(Listing for locating described items)
= = = = = = =

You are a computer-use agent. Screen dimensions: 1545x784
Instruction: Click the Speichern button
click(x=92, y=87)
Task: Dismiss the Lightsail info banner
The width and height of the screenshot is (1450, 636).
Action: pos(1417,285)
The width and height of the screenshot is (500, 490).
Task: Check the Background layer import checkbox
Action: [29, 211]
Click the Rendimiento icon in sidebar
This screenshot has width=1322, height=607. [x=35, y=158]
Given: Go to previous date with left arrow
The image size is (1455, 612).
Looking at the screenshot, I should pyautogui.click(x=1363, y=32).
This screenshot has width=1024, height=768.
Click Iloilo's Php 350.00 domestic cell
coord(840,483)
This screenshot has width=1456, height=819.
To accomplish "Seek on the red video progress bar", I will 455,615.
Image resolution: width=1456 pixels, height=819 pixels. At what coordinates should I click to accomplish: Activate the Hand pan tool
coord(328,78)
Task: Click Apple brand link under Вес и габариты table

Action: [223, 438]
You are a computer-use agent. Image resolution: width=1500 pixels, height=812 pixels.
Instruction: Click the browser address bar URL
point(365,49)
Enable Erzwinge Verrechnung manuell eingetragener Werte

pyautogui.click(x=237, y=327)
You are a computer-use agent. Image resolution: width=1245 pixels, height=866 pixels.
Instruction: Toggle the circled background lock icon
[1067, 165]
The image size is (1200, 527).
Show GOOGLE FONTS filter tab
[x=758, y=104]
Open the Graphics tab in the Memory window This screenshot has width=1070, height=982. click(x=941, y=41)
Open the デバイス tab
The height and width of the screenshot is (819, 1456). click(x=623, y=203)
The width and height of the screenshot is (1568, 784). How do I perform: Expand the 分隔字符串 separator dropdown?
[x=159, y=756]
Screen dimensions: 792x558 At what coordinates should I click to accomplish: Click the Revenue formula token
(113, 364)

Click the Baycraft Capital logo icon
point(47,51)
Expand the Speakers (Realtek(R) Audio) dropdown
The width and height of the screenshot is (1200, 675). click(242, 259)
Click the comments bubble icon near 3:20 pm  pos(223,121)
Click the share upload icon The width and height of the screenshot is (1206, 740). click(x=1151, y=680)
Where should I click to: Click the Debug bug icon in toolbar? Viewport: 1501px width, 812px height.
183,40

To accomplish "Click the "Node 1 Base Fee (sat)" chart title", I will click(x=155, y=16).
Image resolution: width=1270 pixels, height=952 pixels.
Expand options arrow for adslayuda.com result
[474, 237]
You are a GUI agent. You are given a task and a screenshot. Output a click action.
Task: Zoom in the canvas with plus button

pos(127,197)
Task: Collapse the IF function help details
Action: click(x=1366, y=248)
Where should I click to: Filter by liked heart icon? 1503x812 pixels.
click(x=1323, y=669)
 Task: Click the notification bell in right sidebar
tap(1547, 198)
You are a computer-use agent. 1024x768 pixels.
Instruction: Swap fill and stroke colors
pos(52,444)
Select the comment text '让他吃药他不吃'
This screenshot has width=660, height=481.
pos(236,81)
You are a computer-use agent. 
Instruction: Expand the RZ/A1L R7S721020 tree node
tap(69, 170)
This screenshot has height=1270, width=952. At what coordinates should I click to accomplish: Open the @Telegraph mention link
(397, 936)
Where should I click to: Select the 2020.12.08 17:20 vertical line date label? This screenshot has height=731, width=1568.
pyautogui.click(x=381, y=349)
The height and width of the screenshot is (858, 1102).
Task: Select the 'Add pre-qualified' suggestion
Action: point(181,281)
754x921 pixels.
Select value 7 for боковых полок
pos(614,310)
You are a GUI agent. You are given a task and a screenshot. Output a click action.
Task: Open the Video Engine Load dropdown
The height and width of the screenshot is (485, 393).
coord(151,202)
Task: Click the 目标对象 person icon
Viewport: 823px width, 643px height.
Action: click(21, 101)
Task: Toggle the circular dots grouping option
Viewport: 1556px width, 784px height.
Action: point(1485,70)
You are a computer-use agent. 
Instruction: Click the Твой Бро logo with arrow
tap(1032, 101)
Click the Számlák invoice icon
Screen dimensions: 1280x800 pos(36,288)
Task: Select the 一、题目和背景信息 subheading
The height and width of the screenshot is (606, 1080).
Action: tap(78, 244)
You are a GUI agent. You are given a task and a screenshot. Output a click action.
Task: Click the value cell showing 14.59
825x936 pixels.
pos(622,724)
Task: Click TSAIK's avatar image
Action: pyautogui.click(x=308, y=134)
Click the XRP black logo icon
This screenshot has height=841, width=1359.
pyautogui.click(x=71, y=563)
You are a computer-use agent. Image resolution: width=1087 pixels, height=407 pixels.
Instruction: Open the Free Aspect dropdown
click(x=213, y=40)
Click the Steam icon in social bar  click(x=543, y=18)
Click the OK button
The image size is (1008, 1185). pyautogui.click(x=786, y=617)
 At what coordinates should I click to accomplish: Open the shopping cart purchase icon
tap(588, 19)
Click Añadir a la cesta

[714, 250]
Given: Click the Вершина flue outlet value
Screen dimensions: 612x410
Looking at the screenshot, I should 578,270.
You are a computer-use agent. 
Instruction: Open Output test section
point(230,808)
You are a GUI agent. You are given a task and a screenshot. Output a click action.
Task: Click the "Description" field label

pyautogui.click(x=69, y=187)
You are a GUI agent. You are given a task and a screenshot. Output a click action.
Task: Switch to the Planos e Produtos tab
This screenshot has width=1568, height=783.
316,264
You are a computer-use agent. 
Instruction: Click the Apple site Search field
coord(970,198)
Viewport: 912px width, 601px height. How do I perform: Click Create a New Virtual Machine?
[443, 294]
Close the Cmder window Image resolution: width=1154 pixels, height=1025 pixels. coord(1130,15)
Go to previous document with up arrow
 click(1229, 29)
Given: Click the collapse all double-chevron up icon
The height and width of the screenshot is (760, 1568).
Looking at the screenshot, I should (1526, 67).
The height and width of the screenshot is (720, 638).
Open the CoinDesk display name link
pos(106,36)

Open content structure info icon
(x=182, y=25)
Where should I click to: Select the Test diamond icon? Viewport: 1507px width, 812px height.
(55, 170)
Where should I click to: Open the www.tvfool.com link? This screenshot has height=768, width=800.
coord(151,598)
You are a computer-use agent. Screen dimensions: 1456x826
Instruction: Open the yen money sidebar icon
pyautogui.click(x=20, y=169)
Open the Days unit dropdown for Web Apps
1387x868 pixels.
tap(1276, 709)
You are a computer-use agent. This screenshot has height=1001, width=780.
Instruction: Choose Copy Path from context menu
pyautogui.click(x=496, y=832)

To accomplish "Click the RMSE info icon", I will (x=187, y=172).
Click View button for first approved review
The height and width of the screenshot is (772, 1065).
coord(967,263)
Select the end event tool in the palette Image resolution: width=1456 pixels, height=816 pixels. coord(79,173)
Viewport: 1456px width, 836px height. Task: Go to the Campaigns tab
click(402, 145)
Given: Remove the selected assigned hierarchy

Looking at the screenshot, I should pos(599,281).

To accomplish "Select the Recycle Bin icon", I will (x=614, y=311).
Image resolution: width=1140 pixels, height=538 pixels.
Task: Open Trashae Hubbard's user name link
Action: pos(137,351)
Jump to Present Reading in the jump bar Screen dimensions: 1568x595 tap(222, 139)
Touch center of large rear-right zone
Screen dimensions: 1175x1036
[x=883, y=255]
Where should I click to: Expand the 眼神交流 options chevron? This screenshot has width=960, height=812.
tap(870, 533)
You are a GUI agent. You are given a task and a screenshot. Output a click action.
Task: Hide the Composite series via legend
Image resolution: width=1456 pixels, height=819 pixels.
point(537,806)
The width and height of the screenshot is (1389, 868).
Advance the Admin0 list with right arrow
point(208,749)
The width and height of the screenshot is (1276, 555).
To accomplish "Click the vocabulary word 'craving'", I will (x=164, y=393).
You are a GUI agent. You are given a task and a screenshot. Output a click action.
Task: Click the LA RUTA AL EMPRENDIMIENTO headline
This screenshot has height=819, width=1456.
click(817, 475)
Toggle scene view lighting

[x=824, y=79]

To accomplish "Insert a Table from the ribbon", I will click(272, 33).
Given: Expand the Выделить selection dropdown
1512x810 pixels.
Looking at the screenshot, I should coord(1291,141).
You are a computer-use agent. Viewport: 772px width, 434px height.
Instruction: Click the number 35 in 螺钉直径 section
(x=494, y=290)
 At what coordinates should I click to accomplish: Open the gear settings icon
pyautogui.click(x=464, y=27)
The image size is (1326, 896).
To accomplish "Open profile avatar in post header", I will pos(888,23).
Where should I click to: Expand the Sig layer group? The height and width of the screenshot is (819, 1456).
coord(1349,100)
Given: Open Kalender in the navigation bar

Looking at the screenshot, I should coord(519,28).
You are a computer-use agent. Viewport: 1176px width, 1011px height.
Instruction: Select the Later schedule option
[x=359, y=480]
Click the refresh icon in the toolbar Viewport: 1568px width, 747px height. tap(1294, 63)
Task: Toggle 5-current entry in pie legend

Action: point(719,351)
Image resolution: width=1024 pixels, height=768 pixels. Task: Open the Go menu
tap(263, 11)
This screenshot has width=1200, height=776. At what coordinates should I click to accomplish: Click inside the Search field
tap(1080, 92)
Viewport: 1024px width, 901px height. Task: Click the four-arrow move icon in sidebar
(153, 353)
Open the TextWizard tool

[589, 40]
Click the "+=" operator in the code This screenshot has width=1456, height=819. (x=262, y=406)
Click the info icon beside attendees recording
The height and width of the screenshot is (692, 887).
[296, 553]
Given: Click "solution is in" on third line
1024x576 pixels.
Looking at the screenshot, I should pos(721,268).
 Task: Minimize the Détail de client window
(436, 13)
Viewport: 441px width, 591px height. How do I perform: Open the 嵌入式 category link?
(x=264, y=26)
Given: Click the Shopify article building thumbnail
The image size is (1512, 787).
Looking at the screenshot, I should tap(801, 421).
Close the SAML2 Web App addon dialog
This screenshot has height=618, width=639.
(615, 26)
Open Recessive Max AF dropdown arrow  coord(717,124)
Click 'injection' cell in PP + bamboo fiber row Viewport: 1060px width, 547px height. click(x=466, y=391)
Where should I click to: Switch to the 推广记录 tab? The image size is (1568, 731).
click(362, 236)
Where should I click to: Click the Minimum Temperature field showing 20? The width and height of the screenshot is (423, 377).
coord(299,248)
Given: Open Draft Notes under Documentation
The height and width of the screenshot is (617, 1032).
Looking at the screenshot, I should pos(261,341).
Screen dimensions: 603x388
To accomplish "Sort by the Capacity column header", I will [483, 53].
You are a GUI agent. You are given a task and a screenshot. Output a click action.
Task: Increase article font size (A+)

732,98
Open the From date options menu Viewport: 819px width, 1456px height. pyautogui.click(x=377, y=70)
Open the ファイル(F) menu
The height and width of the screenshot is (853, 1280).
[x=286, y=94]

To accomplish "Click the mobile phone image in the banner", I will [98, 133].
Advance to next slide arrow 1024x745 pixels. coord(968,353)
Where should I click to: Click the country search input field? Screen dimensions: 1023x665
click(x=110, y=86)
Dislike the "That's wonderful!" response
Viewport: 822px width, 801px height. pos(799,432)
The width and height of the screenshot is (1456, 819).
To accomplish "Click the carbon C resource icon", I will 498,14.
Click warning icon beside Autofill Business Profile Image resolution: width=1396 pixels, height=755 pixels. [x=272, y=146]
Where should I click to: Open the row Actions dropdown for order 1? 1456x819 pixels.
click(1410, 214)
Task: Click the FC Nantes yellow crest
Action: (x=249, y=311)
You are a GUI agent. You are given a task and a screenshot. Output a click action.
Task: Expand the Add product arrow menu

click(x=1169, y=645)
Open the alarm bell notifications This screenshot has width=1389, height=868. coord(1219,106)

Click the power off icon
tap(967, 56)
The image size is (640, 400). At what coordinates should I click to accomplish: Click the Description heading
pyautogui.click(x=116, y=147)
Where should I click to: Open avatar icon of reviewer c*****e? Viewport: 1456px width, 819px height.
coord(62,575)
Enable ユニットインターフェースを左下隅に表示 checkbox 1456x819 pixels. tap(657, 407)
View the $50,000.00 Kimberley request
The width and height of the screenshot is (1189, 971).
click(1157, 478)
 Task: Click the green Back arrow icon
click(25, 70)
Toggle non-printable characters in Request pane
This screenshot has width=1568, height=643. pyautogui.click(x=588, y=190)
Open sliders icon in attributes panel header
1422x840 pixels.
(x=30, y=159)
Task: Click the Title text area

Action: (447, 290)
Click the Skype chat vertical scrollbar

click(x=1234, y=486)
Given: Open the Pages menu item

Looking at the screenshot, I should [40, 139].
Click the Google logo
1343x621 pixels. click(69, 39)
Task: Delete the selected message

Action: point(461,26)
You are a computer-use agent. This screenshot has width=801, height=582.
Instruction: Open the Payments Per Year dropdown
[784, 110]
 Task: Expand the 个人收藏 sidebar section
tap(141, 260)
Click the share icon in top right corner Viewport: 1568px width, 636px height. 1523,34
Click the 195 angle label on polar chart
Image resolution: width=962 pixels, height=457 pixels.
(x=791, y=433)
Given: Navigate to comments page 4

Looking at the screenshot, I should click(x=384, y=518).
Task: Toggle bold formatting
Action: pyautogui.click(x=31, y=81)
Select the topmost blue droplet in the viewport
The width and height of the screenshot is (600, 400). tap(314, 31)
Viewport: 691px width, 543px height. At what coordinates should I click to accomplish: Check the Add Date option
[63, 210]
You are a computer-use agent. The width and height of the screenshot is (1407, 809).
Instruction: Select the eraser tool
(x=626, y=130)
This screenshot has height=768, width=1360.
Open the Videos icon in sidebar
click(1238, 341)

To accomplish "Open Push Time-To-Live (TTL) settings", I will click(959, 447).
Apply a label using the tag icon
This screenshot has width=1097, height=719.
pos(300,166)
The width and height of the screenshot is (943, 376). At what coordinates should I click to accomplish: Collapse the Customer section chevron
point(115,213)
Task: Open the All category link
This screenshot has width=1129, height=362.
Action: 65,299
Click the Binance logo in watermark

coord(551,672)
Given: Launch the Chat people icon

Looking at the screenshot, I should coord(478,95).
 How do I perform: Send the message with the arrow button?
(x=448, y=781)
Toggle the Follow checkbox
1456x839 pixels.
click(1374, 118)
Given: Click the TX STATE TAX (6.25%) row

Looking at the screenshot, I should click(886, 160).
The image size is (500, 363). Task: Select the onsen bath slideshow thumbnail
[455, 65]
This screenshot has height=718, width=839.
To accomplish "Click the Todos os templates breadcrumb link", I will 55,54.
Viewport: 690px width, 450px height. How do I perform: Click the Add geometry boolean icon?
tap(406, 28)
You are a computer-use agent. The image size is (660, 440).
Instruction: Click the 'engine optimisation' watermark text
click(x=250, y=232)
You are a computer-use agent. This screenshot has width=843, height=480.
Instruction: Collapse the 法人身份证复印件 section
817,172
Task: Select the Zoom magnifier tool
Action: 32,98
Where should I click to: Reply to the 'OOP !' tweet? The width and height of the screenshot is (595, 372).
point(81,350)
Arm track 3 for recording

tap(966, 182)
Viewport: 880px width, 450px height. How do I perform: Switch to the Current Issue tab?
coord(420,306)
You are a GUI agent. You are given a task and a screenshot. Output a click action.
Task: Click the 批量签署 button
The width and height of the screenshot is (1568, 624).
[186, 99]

= = = = = = =

* WHAT YOU HAVE TO DO
Render the part of the listing from its start through the line containing "click(x=92, y=87)" as a two-column CSV with headers "instruction" and "action", one row per entry. Put each value in a single quoted field and replace any line breaks with spaces.

* SOLUTION TO THIS EXERCISE
instruction,action
"You are a computer-use agent. Screen dimensions: 1545x784 Instruction: Click the Speichern button","click(x=92, y=87)"